Yao received the Dean’s Scholarly Achievement Award for Mid-Career Achievement at Class & Charter Day in May, 2011.  He was recently selected to serve on the International Editorial Advisory Board for the Routledge Encyclopedia of Modernism, an online comprehensive resource that will provide definitions and essays on terms associated with modernism and/or the avant-garde.


Sharon McDade, director of the ACE Fellows Program, noted that most previous fellows have advanced into major positions in academic administration. Of the more than 1,700 participants in the first 47 years of the program, more than 300 have become chief executive officers and more than 1,100 have become provosts, vice presidents or deans.

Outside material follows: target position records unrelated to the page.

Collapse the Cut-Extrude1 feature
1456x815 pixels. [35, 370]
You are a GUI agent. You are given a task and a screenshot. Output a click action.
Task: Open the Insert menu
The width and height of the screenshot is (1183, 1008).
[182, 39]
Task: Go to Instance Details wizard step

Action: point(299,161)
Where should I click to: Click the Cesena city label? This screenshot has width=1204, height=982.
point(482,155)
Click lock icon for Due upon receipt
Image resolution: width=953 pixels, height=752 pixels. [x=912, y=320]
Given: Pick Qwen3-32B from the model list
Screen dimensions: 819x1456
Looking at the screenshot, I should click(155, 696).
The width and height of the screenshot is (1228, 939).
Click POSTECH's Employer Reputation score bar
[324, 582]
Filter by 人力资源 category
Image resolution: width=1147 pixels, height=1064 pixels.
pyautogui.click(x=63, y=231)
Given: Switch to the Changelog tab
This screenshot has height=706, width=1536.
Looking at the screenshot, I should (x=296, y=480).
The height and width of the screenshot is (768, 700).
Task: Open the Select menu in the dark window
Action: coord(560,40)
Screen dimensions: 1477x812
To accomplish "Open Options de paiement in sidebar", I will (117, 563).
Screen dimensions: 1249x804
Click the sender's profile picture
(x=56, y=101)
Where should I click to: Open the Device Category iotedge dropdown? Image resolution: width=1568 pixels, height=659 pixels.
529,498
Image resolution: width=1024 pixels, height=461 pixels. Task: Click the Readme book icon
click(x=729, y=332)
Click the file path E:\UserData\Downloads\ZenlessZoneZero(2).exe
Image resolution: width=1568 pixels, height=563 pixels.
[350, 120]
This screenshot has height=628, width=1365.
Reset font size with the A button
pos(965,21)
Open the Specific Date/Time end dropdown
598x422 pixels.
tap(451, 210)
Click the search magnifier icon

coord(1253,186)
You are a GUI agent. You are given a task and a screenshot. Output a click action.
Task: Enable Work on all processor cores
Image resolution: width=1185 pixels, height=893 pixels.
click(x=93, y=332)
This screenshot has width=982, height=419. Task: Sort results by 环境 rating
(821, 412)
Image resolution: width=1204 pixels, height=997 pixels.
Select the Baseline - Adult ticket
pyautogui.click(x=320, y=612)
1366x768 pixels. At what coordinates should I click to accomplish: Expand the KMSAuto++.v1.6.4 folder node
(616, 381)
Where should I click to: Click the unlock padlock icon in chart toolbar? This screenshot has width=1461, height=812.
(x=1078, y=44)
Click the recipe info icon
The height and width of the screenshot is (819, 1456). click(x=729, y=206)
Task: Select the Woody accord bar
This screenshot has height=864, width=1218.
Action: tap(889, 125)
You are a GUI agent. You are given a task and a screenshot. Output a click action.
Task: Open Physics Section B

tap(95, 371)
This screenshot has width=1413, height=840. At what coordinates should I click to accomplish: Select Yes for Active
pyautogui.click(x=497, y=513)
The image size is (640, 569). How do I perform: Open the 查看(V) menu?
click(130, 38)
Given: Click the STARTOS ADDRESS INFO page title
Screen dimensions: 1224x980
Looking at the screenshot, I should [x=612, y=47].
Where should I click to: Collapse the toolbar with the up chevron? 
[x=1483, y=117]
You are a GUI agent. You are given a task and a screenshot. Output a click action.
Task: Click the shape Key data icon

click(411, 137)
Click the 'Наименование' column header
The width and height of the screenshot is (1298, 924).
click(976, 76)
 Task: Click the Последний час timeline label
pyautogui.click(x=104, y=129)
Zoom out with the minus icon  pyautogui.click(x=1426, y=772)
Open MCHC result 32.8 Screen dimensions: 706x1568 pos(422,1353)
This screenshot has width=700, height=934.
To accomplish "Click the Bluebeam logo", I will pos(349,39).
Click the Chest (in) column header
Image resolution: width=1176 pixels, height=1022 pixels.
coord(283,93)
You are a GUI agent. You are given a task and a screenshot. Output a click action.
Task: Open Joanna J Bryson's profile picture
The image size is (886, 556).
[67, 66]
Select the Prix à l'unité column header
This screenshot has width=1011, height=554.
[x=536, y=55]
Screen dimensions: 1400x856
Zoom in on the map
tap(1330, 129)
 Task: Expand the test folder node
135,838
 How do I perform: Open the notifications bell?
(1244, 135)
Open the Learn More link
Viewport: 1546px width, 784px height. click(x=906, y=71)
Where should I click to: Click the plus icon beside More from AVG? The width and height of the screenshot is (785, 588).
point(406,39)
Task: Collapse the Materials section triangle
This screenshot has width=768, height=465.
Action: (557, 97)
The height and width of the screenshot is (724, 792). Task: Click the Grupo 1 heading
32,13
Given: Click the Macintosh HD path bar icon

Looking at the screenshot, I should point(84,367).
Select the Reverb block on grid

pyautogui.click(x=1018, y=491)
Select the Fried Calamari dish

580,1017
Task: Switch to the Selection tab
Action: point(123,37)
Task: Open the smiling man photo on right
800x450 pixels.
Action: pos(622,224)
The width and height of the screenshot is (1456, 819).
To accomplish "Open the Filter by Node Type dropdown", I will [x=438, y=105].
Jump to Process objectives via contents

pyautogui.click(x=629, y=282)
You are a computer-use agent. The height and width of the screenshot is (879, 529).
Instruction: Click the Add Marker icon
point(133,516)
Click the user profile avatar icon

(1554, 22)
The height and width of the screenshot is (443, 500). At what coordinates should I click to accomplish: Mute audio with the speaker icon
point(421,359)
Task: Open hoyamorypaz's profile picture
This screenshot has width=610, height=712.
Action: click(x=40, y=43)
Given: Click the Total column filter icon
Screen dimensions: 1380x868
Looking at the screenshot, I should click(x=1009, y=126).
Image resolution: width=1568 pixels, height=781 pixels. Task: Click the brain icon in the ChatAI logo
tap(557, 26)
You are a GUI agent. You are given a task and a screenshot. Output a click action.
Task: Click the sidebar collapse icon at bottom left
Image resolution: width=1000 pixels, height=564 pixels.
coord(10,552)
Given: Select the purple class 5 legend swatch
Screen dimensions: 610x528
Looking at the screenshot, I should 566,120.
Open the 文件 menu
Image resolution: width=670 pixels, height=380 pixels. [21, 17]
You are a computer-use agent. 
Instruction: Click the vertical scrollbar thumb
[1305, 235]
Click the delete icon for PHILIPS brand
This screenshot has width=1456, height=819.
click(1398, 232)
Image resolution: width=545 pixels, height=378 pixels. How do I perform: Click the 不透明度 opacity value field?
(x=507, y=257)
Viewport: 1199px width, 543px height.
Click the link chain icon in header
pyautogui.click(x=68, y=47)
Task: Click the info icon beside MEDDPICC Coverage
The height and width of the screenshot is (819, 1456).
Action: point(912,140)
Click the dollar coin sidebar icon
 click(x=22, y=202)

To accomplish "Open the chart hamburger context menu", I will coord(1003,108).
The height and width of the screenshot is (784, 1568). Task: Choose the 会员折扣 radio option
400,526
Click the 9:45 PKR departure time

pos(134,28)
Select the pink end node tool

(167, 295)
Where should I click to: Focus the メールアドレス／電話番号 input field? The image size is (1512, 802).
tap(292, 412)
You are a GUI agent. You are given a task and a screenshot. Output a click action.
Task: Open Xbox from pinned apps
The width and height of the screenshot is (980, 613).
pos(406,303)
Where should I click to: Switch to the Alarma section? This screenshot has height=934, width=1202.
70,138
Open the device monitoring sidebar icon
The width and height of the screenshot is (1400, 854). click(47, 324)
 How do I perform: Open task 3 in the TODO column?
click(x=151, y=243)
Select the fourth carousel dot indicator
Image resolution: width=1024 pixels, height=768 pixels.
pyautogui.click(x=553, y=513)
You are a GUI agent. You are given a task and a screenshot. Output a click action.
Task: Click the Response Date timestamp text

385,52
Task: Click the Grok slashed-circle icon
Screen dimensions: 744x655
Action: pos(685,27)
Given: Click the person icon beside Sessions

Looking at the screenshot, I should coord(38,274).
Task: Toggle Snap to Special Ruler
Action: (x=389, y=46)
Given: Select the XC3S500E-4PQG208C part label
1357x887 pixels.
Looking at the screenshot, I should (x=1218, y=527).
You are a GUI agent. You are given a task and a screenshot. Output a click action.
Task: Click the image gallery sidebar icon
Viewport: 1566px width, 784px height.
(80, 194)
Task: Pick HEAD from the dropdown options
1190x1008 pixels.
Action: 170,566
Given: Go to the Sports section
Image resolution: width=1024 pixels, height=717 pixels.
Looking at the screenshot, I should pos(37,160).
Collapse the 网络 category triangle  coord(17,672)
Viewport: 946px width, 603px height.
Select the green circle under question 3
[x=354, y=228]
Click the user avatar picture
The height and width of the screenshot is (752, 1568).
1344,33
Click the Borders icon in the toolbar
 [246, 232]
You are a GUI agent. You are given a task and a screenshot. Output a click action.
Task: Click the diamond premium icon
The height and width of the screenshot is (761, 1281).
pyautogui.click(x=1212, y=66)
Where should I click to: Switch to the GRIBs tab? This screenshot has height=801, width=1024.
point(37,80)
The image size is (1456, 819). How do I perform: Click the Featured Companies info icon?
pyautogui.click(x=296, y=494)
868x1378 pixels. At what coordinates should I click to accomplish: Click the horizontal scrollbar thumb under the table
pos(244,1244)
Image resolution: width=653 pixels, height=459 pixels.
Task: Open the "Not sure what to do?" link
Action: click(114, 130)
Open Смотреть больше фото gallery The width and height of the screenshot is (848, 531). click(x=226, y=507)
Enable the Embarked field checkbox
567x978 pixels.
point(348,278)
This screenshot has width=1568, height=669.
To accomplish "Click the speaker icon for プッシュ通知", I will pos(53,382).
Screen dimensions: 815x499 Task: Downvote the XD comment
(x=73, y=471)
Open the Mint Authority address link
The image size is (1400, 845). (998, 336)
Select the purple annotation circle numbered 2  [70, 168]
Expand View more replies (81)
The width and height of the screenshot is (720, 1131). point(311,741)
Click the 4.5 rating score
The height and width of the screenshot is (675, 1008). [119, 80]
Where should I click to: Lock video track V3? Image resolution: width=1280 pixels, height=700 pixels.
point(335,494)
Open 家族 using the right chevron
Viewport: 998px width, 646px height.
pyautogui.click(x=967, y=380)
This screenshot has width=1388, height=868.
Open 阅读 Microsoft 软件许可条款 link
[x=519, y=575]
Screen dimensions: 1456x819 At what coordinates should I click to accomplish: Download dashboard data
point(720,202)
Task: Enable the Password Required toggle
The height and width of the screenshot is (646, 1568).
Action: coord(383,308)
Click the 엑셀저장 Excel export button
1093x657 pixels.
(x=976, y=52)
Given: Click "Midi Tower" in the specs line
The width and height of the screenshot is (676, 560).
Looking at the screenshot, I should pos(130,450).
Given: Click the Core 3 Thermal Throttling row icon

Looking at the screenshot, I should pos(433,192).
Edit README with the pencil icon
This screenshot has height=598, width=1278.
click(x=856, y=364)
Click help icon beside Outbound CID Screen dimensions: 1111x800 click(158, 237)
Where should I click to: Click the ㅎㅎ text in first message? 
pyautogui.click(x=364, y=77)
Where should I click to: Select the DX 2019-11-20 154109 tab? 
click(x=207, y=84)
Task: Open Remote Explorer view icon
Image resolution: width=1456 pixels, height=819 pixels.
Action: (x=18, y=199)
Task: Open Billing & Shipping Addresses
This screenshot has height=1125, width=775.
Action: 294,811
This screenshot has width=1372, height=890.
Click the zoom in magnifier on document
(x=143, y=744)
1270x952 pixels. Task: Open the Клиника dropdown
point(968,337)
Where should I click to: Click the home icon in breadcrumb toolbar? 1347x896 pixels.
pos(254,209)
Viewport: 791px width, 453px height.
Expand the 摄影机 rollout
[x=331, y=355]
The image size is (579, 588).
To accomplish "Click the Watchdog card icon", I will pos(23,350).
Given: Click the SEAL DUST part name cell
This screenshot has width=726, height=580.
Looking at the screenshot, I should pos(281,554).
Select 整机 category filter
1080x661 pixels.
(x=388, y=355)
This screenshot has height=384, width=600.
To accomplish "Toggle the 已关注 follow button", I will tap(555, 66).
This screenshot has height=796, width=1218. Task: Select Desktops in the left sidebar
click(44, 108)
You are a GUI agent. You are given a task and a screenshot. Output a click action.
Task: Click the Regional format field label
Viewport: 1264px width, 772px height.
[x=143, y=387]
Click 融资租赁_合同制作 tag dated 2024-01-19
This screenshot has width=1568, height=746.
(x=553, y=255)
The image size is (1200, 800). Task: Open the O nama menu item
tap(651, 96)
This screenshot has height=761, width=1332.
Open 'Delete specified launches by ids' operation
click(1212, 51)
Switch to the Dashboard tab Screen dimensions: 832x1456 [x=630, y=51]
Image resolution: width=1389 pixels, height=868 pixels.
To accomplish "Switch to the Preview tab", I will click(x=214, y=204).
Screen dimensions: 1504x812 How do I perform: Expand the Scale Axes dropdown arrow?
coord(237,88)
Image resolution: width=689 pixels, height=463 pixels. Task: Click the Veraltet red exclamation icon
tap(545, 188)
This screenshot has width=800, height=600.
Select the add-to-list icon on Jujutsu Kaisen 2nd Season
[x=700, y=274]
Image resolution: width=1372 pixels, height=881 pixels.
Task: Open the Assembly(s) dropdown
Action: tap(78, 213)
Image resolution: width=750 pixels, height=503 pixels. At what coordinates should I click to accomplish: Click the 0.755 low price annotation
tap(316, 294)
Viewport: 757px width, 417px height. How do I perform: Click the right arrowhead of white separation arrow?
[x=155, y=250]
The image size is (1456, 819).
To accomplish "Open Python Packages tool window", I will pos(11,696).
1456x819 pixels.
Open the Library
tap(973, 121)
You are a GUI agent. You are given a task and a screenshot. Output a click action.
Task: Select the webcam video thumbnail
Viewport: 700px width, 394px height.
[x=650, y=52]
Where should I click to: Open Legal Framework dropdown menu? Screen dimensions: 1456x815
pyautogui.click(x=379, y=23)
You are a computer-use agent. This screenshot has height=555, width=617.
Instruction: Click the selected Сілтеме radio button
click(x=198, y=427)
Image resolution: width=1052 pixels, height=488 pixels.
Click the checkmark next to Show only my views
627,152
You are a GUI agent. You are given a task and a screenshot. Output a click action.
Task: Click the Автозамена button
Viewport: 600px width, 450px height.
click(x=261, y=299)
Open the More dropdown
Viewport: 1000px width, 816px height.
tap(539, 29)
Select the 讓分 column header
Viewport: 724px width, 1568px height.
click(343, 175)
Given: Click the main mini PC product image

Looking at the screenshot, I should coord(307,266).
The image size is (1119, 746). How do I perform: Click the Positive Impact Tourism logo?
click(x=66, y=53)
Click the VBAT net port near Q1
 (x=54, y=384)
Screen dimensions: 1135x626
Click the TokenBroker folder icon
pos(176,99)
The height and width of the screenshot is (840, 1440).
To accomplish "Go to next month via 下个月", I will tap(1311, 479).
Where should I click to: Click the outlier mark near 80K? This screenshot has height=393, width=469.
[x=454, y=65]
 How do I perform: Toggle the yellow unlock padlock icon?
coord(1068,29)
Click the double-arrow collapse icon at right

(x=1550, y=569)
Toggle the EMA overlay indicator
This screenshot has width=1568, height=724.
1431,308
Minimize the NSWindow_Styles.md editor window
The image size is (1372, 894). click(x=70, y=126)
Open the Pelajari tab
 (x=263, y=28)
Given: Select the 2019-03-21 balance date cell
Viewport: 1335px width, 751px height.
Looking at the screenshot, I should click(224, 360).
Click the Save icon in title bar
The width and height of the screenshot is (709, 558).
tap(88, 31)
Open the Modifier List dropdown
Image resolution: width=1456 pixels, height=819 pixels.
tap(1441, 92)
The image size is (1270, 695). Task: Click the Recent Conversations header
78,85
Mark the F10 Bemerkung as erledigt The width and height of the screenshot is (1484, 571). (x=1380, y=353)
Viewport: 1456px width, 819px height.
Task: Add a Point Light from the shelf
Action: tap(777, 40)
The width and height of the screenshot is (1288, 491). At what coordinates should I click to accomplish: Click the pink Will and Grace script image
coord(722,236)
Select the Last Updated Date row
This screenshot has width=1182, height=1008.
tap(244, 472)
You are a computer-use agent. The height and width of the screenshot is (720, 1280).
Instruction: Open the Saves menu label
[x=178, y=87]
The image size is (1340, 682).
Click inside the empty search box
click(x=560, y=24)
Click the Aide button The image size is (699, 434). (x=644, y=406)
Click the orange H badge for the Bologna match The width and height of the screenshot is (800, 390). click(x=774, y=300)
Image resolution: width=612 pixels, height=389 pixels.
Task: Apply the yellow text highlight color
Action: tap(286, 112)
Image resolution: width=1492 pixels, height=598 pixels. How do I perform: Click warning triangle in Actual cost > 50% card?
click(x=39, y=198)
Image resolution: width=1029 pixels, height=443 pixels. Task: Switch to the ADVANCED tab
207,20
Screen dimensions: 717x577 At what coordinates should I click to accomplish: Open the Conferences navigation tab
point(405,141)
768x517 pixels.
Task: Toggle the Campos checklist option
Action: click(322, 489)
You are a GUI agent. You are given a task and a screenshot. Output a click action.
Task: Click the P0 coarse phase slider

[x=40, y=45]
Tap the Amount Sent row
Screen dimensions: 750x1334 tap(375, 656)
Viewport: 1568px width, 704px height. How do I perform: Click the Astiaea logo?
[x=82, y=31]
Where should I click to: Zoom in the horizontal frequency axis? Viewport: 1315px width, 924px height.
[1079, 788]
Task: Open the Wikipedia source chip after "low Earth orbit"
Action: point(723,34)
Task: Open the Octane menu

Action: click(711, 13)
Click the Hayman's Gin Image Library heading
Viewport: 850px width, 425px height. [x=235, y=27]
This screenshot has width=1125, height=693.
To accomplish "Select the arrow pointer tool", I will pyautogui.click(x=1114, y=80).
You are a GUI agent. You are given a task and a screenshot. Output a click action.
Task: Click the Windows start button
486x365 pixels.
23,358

Each ACE Fellow will focus on an issue of concern to the nominating institution while spending the next academic year working with a college or university president and other senior officers at a host institution. The ACE Fellows Program combines retreats, interactive learning opportunities, campus visits and placement at another higher education institution to condense years of on-the-job experience and skills development into a single semester or year.

 

Fellows attend three week-long retreats on higher education issues organized by ACE, read extensively in the field and engage in other activities to enhance their knowledge about the challenges and opportunities confronting higher education today.

 

Founded in 1918, ACE is the major coordinating body for all the nation's higher education institutions, representing more than 1,600 college and university presidents, and more than 200 related associations, nationwide. It provides leadership on key higher education issues and influences public policy through advocacy.